What it means is pretty simple really, even if apparently very few on here see the reason for it. What it means is the USGA views things like that as a problem, an obstacle. The thing they always want to do is maintain continuity and consistency throughout everything they do in this vein and that includes consistency between the areas of Golf Rules and the area of golf handicapping.

Can we really expect them to view it otherwise without gutting the value and effectiveness of one or the other area?  ;)


JohnV

Re:Ohio Golf Association "Competition Ball"
« Reply #57 on: August 18, 2006, 08:26:22 AM »
I suspect that the USGA Handicap Proceedures Committee has never been asked the question regarding hickories.

Jim,  I have asked a member of the HPC about posting scores with hickories (he works with me).  I was curious if I could have two separate handicaps, one for hickories and one for my regular clubs.  He said no, all scores had to be posted together.  There is no provision for using a different set of clubs in the handicap procedures.  Since I've yet to put a set together, I haven't had to deal with it.

JohnV

Re:Ohio Golf Association "Competition Ball"
« Reply #58 on: August 18, 2006, 08:27:45 AM »
I just realized that in another attempt to ensure that the big hitters don't win the Ohio tournament, they scheduled the same time as the US Amateur, therebye ensuring that the best players wouldn't be there. ;)

Brent Hutto

Re:Ohio Golf Association "Competition Ball"
« Reply #59 on: August 18, 2006, 09:05:49 AM »
On second thought, never mind...
« Last Edit: August 18, 2006, 10:10:44 AM by Brent Hutto »

Glenn Spencer

Re:Ohio Golf Association "Competition Ball"
« Reply #60 on: August 18, 2006, 11:46:11 AM »
41 Players, what a joke!! Chris Wilson will win this thing if they play it with a tennis ball!!

JohnV

Re:Ohio Golf Association "Competition Ball"
« Reply #61 on: August 18, 2006, 11:50:35 AM »
Glenn,

They have 78 players.  37 off the 1st tee and 41 off the 10th.

Oops, 41 off the 1st and 37 off the 10th.
« Last Edit: August 18, 2006, 11:51:46 AM by John Vander Borght »

Glenn Spencer

Re:Ohio Golf Association "Competition Ball"
« Reply #62 on: August 18, 2006, 11:55:23 AM »
JVB,

3 goes into 78 pretty easily.

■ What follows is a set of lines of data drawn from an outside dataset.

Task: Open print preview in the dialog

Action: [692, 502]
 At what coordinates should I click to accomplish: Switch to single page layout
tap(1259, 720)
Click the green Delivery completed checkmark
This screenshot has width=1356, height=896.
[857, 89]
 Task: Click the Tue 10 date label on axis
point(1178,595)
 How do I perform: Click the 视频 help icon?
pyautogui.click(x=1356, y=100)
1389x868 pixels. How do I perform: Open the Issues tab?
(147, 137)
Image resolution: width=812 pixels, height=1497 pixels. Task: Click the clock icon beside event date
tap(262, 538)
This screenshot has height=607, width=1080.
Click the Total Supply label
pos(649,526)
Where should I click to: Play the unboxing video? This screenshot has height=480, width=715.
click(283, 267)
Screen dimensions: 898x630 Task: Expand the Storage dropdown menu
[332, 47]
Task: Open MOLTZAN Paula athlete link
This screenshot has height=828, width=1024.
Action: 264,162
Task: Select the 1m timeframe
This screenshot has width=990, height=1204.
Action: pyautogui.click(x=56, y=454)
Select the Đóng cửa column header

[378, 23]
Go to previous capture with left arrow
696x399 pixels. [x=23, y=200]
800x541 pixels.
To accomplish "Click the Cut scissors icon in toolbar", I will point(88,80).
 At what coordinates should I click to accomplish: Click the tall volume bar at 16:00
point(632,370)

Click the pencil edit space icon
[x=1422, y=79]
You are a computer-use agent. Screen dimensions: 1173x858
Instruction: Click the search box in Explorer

No reason to have 37 and 41. I don't recognze most of those names on the second page. I wonder if that is indeed, the Senior Division. If this is not the case, then I am once again a jerk. ;D

Garland Bayley

  • Karma: +0/-0
Re:Ohio Golf Association "Competition Ball"
« Reply #63 on: August 18, 2006, 11:59:58 AM »
41 Players, what a joke!! Chris Wilson will win this thing if they play it with a tennis ball!!
But will he hit it 10, 20, 30 yards or more shorter than normal?
 ;)
« Last Edit: August 18, 2006, 12:31:03 PM by Garland Bayley »
"I enjoy a course where the challenges are contained WITHIN it, and recovery is part of the game  not a course where the challenge is to stay ON it." Jeff Warne

JohnV

Re:Ohio Golf Association "Competition Ball"
« Reply #64 on: August 18, 2006, 12:07:03 PM »
JVB,

3 goes into 78 pretty easily. No reason to have 37 and 41. I don't recognze most of those names on the second page. I wonder if that is indeed, the Senior Division. If this is not the case, then I am once again a jerk. ;D

I wondered why they would have 3 groups of 2 at the top, but then they do things oddly in Ohio.  Perhaps it is the Seniors, I didn't know they had a Senior Division.  Do they have to use the same ball?

Glenn Spencer

Re:Ohio Golf Association "Competition Ball"
« Reply #65 on: August 18, 2006, 12:11:42 PM »
I don't know the logic for that. 3 groups of 2. Bizarre. It has do be 2 different divisions or they are the dumbest people in the history of sports and I know that not to be true. I would imagine that they are all playing the same ball, but no facts for that.